Thursday Thoughts is very appropriate for the day. I feel like my thoughts are all over the place today. Well, this week really. I think that's apparent after yesterday's post.
Thoughts on Running
This morning I was up in plenty of time to go out for my scheduled 7-mile run. However, after recent incidents (like seeing a body, armed man, and falling), I've been really reluctant to run solo in the mornings.
It's dark. The kind of dark that spooks you for no reason. The only hint of light is from the stars and moon, if it's clear, and street lamps. While there aren't often as many vagrants out on the streets at that time (they usually are out and about much later I've noticed), it's still a bit unsettling.
I hate that I feel fearful, nervous, jumpy. I don't want to feel that way. I've gone through spells before where I felt suddenly fearful of running alone. Always wanting someone to run with me. Of course, when I do get out there and get going, I feel happy.
Yesterday I decided to run at lunch as it was raining pretty hard in the morning. Again, the nerves. And it was 11:30 am. I had a really difficult time convincing myself to get out the door. I practiced reaching for my mace and putting my thumb over the nozzle. Of course, after a mile into the run, I relaxed completely.

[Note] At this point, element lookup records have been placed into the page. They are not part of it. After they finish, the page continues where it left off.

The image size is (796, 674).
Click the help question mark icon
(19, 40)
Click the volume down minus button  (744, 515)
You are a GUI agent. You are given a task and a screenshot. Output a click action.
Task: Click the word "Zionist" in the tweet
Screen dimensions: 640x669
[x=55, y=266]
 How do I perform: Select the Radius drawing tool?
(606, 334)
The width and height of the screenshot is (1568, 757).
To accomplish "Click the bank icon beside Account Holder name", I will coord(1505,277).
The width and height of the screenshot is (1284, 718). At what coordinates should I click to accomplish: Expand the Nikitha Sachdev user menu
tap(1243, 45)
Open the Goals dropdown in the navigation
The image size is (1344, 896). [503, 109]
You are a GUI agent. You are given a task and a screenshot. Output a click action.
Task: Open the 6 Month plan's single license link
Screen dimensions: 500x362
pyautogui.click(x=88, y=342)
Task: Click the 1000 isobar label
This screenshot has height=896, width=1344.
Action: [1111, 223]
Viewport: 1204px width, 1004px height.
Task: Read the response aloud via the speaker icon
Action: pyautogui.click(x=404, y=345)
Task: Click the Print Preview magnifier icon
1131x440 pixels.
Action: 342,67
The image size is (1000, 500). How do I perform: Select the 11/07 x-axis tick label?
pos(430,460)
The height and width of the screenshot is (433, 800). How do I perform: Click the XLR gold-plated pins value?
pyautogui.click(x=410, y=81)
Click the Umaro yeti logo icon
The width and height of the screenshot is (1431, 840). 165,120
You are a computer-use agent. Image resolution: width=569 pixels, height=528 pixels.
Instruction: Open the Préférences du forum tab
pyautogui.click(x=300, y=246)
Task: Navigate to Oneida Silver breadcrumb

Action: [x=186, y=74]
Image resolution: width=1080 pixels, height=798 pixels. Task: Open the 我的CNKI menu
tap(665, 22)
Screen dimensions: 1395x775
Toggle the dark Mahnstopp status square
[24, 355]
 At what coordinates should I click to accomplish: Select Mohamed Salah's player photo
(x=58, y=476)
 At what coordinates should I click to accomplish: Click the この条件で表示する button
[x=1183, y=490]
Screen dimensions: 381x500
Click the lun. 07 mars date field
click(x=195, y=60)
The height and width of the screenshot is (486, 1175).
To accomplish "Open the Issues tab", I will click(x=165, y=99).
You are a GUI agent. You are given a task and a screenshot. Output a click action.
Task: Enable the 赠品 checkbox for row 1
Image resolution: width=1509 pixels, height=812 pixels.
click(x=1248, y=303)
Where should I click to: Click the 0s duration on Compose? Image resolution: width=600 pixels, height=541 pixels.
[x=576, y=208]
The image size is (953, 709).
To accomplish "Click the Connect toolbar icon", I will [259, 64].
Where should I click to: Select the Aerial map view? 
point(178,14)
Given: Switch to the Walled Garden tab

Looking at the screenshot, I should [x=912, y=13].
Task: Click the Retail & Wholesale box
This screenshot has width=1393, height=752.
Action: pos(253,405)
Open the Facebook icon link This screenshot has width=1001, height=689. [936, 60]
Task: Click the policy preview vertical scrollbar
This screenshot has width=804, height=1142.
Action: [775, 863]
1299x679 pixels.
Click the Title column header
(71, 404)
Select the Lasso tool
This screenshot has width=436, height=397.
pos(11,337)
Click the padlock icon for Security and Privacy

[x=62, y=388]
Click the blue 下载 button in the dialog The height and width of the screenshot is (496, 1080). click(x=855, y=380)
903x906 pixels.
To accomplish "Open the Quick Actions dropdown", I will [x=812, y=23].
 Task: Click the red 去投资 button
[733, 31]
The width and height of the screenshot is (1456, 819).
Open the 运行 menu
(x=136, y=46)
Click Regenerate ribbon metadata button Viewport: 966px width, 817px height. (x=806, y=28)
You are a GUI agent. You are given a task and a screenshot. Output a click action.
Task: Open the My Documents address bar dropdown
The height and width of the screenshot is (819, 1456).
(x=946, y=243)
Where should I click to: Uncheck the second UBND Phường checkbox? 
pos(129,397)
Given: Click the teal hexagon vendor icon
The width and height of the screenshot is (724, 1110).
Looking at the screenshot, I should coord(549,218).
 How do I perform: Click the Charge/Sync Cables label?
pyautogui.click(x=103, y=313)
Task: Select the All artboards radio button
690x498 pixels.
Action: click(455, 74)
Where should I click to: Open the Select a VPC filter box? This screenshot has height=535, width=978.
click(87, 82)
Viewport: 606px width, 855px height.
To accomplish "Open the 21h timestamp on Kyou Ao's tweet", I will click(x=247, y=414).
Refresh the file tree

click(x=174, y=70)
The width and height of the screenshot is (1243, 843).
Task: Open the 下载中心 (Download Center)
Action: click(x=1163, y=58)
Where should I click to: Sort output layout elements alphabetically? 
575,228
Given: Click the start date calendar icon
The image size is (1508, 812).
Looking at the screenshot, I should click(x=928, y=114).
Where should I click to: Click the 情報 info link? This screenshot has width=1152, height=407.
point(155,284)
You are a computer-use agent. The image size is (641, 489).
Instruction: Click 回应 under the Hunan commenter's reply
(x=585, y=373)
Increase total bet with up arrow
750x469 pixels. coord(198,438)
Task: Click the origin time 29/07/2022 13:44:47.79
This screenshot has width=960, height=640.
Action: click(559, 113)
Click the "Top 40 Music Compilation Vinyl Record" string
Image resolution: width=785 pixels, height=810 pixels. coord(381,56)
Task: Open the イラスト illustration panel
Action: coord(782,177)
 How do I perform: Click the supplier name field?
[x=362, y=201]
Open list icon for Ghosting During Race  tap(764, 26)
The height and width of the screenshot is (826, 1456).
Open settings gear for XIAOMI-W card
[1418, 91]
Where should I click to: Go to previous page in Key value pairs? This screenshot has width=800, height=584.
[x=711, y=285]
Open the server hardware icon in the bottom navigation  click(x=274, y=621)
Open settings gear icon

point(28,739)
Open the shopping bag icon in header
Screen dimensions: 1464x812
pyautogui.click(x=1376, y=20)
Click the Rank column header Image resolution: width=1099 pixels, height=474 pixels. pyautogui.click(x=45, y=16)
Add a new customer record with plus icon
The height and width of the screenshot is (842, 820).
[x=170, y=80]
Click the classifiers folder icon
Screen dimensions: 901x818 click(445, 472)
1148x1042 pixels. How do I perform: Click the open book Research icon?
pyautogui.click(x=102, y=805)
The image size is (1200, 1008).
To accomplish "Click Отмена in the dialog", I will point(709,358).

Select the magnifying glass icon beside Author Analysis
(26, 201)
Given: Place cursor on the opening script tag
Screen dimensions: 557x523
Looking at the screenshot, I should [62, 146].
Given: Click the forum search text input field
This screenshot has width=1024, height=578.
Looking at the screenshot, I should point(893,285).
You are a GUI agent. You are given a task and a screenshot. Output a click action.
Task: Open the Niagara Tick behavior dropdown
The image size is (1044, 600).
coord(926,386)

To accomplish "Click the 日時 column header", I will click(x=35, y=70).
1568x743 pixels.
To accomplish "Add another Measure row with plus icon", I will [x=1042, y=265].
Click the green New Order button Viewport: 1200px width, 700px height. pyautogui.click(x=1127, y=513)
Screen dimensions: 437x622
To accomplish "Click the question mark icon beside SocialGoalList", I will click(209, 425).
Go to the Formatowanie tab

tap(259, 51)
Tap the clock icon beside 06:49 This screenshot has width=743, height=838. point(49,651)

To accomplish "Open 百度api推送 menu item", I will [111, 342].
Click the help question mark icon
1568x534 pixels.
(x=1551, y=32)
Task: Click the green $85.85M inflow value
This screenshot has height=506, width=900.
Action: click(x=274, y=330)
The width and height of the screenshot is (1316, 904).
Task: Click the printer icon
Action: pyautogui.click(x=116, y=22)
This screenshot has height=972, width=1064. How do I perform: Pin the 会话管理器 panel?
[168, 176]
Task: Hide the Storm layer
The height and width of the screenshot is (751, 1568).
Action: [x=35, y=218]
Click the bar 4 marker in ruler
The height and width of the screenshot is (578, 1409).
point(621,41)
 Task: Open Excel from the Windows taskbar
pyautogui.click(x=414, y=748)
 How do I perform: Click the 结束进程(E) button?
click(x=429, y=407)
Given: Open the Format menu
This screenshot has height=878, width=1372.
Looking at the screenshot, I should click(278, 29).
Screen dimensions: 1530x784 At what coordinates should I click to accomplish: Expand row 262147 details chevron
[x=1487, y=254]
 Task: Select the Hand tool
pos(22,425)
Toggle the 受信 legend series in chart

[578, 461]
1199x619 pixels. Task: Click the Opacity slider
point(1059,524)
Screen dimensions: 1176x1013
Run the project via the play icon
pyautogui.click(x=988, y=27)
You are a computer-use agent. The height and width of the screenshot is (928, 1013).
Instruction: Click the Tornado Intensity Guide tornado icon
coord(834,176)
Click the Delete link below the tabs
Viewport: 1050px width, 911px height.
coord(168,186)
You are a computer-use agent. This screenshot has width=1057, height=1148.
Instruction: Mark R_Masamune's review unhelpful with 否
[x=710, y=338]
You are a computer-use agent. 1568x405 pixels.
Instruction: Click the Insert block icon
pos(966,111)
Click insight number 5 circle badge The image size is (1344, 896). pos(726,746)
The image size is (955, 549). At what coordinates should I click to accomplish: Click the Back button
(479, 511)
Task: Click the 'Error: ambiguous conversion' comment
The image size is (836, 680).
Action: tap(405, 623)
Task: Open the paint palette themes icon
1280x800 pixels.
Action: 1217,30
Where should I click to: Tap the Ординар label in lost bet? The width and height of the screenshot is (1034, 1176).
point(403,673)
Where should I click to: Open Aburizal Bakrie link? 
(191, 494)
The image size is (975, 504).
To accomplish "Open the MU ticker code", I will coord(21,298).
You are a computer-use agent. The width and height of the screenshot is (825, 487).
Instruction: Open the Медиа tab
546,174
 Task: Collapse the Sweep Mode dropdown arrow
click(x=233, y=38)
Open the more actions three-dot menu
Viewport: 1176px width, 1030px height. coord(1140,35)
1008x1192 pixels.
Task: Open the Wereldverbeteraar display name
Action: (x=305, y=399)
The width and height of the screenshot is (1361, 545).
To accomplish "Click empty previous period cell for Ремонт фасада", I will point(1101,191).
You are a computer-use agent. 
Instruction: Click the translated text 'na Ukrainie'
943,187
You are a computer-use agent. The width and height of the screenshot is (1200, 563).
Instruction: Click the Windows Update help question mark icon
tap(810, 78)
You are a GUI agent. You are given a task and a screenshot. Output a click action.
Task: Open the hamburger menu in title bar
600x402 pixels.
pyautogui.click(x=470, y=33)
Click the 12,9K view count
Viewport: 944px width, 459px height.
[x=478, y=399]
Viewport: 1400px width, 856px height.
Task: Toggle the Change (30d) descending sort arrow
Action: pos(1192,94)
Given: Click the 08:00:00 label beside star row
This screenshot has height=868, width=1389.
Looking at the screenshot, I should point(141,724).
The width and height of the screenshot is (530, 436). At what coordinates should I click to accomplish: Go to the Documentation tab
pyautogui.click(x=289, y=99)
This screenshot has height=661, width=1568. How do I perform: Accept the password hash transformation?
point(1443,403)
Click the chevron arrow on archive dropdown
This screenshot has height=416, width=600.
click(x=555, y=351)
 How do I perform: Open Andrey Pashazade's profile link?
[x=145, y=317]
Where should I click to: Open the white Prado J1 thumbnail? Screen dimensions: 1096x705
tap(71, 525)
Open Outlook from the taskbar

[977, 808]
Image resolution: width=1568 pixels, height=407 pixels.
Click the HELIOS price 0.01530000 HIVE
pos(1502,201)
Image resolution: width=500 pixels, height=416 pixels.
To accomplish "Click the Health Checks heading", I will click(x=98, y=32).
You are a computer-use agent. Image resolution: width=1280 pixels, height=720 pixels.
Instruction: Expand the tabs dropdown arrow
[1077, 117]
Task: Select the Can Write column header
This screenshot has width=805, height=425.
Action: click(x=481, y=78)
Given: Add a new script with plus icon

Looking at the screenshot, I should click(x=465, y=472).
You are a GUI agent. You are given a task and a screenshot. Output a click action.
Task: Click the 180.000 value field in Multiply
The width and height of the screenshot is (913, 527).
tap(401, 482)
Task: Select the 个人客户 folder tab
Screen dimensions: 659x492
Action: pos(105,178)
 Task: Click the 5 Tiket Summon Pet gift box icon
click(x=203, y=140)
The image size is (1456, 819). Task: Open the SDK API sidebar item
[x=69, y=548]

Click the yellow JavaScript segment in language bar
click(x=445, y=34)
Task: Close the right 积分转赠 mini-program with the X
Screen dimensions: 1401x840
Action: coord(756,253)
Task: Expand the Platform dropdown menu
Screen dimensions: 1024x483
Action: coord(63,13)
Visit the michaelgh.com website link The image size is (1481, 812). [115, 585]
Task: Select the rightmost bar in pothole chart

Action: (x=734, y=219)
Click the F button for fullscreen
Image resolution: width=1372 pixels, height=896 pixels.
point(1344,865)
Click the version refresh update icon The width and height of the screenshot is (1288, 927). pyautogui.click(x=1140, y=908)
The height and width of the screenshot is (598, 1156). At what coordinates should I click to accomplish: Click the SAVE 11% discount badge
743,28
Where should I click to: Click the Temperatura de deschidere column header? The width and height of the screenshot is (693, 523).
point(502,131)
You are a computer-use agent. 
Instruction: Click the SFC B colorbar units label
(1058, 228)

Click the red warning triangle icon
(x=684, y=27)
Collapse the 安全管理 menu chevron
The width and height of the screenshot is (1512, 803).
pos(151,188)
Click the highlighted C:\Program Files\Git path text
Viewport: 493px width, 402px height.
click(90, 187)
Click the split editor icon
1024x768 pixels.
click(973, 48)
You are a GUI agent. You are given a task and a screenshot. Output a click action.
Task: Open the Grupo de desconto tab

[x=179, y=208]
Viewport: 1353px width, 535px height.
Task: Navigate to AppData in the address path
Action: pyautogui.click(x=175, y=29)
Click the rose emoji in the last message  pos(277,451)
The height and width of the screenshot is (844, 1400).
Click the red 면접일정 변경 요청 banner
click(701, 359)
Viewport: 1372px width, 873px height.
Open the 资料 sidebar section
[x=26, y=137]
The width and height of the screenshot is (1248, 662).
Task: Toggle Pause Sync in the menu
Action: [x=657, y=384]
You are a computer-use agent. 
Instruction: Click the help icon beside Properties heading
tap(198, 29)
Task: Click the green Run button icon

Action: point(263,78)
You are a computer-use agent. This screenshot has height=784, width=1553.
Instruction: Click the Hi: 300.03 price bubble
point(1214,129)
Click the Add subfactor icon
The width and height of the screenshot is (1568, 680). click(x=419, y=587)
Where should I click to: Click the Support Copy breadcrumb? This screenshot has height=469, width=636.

Today? Feeling the same jitters about running after work. I'm making excuses in my head about the traffic being bad, annoying. I'm making excuses assuming I'll be tired by the time I run. What's the deal? It's sunny. It's not blazing hot or humid for a refreshing change. Sigh.
Thoughts on Clouds
As in literally thinking about clouds here ;-) This morning the sunrise was slightly obscured by a wall of clouds (aka a cold front). The picture doesn't do it justice, but it was such a cool sight. Another window view was like look out at a mountain range.
Thoughts on Food
It donned on me this morning that once upon a time, I used to post recipes. Like several a week. I see so many amazing recipes out there, amazing photography accompanying said recipes and I feel like, "what's the bother." I've been far less inspired to spend extra time in the kitchen instead turning to faster, go-to meals week after week.
I have a kabocha perched on the counter and I have zero ideas on how I want to use the darn thing. Yes, I know, just roast it and chow down. But I want something fun, unique, memorable. And my mind is blank. And I find excuses. So it just sits there.
What are some of your thoughts for the day?